- **TEXTE FOURNI**
○ ○ ○ ○

1. Sur la composition de la Commission et la méthode :

La composition de la Commission n’est pas suffisamment représentative, puisqu’il manque clairement de simples praticiens. Aucun représentant du Conseil de l'Ordre des avocats n’y figure, alors qu'il nous paraît évident que cette profession, comme « auxiliaire » de la Justice, devrait être représentée. Il s’agirait également d’intégrer à la Commission des représentants des justiciables, surtout lorsqu'ils sont organisés : par exemple, des délégués syndicaux et des représentants des consommateurs.

Nous ne comprenons pas que l'on n'envisage pas une réforme complète - et éventuellement douloureuse - de notre organisation judiciaire et de nos procédures. Ou bien le droit fédéral nous oblige à certaines réformes et il faut les mettre en oeuvre sans retard en y ajoutant des réformes souhaitables, ou bien on propose le minimum nécessaire. La méthode retenue comporte de nombreux risques : après la première étape proposée, il y en a déjà une deuxième suggérée et nécessaire, pour laquelle la Commission pourrait être composée de façon différente et formuler par conséquent des propositions qui nécessiteraient des modifications des propositions de la première commission et ainsi de suite. Dans l'intervalle, le Grand Conseil aura pris certaines options sur lesquelles il sera difficile de revenir.

○ ○ ○ ○

- **CONSIGNE 1**
Recopiez à l'identique les lignes des enregistrements, depuis la toute première jusqu'à celle qui contient « Viewport: 1372px width, 877px », cette dernière comprise.

- **DONNÉES DE L'EXERCICE**
○ ○ ○ ○

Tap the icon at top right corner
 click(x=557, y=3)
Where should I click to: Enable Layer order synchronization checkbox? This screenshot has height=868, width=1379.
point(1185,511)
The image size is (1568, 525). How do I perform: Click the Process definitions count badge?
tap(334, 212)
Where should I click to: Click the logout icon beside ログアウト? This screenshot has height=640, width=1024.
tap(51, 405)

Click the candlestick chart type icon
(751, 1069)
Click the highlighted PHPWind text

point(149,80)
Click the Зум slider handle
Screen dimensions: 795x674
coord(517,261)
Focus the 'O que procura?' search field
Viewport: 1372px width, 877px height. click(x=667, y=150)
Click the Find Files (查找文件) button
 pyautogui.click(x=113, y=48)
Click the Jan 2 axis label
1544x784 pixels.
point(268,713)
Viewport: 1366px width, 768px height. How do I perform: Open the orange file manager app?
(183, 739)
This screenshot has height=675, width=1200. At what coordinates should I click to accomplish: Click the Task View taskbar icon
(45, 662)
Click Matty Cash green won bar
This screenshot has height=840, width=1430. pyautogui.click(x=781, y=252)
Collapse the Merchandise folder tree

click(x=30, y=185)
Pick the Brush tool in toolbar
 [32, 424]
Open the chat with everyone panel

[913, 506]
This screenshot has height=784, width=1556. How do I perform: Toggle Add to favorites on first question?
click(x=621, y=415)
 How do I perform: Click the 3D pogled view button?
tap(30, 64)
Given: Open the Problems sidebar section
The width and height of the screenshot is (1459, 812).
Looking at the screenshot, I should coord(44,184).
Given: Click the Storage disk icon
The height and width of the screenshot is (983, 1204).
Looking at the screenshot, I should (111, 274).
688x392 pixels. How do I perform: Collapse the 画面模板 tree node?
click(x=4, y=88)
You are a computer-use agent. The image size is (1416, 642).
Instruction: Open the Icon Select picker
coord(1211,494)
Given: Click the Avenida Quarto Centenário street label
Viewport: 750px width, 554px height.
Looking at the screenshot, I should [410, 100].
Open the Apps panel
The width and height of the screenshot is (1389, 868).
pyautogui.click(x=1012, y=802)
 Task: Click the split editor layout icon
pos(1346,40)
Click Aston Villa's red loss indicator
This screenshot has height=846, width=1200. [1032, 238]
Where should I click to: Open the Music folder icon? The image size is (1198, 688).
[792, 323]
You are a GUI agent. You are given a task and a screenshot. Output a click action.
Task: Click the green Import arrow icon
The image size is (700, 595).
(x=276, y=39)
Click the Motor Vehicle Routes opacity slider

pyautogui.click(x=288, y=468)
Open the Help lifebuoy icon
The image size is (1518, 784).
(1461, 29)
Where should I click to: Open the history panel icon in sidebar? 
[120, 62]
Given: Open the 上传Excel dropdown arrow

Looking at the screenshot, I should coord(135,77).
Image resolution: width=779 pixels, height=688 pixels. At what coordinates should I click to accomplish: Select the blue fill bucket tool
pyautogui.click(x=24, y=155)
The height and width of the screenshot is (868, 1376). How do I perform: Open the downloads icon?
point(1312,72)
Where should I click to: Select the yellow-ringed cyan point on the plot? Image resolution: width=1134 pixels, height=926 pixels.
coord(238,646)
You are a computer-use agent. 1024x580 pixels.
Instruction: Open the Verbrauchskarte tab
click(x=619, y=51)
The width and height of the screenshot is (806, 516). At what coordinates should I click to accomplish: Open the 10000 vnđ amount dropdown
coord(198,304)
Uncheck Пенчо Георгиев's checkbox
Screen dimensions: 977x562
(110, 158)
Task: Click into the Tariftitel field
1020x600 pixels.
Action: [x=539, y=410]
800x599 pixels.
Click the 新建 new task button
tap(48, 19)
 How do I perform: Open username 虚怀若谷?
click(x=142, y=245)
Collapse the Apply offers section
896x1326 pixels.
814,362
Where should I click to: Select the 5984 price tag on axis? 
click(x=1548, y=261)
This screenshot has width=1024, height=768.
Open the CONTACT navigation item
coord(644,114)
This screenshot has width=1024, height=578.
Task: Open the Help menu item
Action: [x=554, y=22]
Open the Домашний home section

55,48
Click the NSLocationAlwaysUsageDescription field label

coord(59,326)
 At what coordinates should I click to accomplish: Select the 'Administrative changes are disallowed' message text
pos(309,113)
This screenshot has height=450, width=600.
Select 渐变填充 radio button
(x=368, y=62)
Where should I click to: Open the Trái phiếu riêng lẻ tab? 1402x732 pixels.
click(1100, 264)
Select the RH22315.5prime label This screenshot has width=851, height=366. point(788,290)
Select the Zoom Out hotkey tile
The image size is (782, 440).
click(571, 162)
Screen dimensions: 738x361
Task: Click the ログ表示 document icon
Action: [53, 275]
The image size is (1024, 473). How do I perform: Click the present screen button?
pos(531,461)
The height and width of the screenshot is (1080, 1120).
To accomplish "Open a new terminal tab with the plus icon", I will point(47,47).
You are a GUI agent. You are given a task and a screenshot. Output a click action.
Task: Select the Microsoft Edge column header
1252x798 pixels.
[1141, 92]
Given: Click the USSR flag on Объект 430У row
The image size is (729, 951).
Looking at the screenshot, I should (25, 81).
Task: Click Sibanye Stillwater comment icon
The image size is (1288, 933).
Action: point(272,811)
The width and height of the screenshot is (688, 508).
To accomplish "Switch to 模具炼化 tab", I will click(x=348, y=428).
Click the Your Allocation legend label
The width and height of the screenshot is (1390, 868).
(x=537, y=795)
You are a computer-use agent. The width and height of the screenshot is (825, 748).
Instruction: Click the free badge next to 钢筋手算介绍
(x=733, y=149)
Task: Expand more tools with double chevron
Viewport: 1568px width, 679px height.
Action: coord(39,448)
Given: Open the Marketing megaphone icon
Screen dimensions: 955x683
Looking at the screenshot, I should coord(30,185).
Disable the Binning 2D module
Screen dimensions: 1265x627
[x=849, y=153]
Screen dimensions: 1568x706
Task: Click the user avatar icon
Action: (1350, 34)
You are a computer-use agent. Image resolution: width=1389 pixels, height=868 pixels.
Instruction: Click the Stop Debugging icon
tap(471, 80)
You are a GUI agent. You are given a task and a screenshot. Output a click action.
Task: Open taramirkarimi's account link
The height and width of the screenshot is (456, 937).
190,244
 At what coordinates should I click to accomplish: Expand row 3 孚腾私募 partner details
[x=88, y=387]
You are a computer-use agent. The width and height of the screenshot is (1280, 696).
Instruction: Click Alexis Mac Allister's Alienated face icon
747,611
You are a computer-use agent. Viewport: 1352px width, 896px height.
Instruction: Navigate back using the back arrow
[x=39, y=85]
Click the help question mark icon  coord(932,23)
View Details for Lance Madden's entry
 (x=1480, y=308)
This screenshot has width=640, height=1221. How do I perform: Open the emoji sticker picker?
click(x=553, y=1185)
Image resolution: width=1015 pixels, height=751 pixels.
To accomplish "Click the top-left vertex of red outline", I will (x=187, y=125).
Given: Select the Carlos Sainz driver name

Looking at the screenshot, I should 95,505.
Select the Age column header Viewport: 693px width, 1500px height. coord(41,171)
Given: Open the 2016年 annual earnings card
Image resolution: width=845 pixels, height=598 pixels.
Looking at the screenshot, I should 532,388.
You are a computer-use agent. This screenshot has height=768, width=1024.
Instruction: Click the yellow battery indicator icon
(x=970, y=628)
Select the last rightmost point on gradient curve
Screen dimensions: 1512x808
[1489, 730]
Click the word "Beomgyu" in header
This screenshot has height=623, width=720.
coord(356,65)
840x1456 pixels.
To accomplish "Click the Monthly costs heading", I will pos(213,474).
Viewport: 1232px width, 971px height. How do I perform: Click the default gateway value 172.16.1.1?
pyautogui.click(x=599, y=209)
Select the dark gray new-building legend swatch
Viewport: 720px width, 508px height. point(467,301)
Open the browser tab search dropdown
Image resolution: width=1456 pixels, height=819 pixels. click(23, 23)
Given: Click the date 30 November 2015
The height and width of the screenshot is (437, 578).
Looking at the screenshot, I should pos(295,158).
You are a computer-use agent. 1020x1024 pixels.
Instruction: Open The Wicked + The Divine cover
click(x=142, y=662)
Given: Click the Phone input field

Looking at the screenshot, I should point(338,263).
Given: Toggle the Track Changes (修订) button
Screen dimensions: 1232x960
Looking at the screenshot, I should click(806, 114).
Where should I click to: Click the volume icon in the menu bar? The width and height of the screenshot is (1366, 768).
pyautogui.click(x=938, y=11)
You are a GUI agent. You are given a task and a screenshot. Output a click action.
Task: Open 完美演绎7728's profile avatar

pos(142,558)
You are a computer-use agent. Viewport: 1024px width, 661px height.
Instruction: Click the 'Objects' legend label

○ ○ ○ ○

- **CONSIGNE 2**
Répondez aux questions suivantes d'après le texte fourni.
(a) Quelle profession, présentée comme « auxiliaire » de la Justice, n'a aucun représentant dans la Commission ?
(b) Quels exemples de représentants des justiciables organisés sont cités ?
(c) Qu'aura fait le Grand Conseil dans l'intervalle ?

- **RÉSULTAT FINAL 1**
Tap the icon at top right corner
 click(x=557, y=3)
Where should I click to: Enable Layer order synchronization checkbox? This screenshot has height=868, width=1379.
point(1185,511)
The image size is (1568, 525). How do I perform: Click the Process definitions count badge?
tap(334, 212)
Where should I click to: Click the logout icon beside ログアウト? This screenshot has height=640, width=1024.
tap(51, 405)

Click the candlestick chart type icon
(751, 1069)
Click the highlighted PHPWind text

point(149,80)
Click the Зум slider handle
Screen dimensions: 795x674
coord(517,261)
Focus the 'O que procura?' search field
Viewport: 1372px width, 877px height. click(x=667, y=150)

- **RÉSULTAT FINAL 2**
(a) Les avocats : aucun représentant du Conseil de l'Ordre des avocats ne figure dans la Commission.
(b) Des délégués syndicaux et des représentants des consommateurs.
(c) Il aura pris certaines options sur lesquelles il sera difficile de revenir.